**WHAT IS NEEDED**:
Report how many lines in the listing below contain the word "Disable", giving only the number.

--- Start ---

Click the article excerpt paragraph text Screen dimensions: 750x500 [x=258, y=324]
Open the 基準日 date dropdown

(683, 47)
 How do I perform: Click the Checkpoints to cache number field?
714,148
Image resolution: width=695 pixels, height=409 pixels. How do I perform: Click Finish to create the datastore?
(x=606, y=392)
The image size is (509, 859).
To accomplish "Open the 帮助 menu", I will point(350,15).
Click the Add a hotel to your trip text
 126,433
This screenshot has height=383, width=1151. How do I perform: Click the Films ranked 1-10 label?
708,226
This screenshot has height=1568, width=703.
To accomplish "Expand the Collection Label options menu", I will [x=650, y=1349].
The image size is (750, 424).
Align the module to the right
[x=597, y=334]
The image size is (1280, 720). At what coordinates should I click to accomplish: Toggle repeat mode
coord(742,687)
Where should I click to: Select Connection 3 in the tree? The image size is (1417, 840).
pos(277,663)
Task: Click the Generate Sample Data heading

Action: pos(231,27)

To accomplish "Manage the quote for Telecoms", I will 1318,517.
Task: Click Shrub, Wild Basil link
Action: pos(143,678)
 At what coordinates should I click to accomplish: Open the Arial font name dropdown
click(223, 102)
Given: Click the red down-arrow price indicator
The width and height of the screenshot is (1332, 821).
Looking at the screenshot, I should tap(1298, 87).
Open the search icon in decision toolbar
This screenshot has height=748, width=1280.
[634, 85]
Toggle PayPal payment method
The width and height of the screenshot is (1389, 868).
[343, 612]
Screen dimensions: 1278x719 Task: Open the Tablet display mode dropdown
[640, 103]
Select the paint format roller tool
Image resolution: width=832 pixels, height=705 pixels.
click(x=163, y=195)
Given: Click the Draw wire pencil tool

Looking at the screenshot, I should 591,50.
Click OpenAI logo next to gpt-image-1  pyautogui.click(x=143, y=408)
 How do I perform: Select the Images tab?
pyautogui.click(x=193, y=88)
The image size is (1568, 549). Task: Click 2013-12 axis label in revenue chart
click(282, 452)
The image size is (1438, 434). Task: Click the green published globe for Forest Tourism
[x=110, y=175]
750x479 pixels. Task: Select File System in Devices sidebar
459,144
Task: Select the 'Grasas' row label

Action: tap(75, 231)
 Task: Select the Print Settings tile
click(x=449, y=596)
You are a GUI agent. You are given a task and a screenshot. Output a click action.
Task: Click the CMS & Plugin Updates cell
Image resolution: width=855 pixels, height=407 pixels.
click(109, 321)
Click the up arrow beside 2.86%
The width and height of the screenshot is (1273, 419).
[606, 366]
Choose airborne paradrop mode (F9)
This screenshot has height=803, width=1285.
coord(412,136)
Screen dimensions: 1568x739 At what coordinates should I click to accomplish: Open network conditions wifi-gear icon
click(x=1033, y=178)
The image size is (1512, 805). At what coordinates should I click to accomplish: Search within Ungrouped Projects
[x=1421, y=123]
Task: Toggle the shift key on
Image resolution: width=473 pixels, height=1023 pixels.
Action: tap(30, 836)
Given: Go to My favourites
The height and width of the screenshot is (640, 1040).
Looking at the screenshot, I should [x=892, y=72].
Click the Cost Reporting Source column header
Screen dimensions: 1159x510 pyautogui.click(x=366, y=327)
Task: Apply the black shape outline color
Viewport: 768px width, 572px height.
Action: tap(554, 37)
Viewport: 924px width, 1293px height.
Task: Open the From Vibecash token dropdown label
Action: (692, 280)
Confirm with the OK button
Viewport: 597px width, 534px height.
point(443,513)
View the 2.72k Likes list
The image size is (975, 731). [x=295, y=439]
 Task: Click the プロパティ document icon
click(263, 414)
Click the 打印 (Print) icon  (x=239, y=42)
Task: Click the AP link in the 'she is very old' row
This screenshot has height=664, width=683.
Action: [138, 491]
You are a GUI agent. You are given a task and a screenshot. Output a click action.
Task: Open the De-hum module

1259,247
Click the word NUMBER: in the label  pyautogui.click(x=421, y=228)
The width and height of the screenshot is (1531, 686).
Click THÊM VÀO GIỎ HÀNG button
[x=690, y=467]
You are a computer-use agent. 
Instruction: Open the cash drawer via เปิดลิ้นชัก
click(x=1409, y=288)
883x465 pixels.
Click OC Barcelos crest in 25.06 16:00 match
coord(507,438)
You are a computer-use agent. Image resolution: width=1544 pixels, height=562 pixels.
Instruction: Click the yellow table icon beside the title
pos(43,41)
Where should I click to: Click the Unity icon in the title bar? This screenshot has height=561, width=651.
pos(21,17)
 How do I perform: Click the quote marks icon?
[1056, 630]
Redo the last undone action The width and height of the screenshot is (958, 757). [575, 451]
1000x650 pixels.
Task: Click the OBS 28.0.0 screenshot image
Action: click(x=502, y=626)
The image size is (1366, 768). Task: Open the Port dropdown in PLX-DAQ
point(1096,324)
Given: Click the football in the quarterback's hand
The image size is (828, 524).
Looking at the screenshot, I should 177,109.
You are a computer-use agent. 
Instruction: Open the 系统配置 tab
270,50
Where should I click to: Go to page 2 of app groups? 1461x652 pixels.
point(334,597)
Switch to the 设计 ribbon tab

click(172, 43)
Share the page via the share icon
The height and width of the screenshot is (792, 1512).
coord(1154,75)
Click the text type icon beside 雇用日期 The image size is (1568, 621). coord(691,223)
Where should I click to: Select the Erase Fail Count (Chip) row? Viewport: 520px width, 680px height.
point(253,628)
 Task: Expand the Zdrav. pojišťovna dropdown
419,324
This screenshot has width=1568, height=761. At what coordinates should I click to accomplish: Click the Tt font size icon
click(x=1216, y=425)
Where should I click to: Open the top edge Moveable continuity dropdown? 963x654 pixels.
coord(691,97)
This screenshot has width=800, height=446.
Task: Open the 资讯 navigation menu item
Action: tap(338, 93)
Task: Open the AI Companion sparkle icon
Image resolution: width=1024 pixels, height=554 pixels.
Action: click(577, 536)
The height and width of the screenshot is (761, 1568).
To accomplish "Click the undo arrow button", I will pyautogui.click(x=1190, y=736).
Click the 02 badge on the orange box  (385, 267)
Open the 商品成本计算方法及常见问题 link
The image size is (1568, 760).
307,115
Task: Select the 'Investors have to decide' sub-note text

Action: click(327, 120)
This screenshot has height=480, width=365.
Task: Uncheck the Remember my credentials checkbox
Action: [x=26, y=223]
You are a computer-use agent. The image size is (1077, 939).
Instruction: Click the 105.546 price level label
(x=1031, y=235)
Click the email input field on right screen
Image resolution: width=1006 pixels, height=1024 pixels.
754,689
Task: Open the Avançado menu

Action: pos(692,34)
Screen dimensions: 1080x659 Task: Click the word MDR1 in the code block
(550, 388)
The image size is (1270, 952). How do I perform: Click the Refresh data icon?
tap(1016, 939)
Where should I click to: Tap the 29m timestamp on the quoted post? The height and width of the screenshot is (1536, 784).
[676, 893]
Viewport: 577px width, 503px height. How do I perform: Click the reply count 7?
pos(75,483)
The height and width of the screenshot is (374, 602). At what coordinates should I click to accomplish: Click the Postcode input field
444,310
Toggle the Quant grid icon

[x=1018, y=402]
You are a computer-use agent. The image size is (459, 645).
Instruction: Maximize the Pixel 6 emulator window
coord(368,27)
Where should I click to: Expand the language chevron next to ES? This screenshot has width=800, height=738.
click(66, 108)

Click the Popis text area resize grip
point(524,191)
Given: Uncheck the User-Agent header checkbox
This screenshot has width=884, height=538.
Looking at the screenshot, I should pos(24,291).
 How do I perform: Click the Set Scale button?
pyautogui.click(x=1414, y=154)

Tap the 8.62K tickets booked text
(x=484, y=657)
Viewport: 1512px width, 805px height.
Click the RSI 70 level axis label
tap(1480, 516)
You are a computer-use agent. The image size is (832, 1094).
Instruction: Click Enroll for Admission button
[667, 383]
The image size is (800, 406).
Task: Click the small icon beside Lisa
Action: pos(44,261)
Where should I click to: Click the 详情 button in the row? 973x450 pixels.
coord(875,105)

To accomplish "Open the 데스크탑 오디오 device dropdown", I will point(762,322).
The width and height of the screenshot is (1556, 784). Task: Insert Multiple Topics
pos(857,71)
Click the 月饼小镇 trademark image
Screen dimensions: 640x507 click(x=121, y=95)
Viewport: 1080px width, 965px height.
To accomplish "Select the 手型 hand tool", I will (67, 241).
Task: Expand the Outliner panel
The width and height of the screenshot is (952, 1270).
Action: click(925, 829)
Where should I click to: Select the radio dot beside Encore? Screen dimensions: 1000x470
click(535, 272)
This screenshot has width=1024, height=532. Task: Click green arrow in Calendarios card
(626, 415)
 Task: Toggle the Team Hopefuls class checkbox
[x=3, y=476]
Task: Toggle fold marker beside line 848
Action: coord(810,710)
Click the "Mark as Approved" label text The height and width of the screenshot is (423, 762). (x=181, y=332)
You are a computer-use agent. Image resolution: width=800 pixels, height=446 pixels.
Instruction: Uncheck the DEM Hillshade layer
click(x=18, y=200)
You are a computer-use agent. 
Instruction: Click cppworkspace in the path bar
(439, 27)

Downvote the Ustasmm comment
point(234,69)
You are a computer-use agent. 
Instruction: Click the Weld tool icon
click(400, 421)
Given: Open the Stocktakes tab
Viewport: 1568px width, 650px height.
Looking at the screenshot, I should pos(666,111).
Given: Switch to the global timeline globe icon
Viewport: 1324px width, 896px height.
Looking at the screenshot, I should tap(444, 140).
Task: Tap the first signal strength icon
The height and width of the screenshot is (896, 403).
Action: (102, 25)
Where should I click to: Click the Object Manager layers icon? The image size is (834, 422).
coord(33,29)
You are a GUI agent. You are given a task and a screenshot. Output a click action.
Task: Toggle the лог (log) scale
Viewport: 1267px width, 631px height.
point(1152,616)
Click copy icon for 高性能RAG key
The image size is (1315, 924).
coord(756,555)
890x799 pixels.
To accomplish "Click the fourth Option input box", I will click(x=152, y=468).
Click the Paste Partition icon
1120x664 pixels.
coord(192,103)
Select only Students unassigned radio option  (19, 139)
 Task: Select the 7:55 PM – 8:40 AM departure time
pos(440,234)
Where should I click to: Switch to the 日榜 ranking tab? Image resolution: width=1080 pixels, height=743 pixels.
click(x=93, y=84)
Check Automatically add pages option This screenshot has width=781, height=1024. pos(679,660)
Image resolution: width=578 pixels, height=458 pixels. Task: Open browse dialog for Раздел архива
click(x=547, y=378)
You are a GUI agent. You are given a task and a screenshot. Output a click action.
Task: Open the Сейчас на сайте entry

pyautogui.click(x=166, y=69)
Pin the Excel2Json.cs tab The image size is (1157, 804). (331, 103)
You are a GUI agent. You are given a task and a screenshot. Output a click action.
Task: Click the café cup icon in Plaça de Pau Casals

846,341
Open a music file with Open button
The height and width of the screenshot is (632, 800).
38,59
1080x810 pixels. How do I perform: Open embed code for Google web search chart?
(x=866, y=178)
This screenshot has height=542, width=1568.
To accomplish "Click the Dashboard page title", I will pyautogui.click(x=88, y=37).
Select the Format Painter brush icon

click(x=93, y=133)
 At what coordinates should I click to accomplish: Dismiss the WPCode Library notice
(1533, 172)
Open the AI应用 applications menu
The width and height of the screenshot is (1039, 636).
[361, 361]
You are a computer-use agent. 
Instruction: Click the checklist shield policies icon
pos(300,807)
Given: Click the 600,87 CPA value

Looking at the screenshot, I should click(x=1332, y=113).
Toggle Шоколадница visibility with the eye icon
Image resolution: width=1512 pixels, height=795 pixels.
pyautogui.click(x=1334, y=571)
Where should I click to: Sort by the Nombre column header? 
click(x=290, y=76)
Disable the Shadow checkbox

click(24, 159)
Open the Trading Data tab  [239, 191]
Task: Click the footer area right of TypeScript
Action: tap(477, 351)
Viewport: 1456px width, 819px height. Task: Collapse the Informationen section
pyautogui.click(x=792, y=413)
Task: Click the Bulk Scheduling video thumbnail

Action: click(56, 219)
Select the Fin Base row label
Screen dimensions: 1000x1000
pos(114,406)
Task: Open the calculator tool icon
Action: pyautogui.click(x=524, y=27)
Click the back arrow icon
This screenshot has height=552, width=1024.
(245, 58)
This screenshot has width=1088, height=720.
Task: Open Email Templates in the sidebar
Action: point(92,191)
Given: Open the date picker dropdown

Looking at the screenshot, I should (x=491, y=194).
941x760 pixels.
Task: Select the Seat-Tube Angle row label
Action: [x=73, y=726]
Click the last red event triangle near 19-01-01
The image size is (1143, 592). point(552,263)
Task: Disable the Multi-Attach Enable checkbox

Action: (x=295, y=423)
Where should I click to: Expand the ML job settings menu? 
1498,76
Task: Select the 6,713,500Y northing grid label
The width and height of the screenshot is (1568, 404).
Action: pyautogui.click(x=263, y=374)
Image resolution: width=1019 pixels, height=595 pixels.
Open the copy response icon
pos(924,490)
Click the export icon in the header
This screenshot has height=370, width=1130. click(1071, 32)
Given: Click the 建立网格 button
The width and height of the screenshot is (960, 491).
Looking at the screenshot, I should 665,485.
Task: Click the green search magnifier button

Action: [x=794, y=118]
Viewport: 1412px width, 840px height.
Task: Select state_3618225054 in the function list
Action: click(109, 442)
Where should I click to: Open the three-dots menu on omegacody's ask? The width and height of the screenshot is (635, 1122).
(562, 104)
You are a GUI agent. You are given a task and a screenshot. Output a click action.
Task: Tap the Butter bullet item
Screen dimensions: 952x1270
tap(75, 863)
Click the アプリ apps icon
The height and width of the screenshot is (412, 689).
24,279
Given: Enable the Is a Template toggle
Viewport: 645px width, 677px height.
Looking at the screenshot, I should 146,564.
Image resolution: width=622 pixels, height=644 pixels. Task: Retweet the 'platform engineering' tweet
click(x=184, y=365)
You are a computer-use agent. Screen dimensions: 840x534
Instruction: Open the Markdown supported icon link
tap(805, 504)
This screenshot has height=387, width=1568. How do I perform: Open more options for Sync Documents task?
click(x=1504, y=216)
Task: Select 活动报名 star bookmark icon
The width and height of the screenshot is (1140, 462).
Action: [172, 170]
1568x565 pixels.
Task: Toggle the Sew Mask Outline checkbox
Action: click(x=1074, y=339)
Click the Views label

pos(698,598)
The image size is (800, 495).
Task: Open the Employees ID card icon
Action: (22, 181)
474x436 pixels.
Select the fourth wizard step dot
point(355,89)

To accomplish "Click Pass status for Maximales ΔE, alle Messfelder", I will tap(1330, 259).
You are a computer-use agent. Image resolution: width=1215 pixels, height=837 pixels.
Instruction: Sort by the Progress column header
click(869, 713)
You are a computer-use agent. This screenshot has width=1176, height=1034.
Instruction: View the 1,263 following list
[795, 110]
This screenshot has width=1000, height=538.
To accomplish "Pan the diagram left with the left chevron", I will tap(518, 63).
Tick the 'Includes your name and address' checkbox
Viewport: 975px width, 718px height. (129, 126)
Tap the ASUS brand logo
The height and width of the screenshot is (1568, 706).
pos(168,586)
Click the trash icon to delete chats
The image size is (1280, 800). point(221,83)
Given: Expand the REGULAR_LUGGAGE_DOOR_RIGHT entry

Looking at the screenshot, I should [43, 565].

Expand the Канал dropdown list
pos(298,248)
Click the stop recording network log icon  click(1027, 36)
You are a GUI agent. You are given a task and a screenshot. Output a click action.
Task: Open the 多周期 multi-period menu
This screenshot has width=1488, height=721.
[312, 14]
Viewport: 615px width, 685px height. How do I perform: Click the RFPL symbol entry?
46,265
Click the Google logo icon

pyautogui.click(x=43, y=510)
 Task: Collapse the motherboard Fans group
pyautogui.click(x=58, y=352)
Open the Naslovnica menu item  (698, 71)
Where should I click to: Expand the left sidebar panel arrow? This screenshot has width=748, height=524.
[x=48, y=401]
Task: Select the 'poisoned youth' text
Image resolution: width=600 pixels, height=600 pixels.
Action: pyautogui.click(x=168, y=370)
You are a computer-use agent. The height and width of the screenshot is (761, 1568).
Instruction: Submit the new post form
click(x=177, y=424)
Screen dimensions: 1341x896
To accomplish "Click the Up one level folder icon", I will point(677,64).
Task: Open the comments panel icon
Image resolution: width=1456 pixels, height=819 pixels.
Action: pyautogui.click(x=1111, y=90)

--- End ---

**SOLUTION TO THE EXERCISE**:
2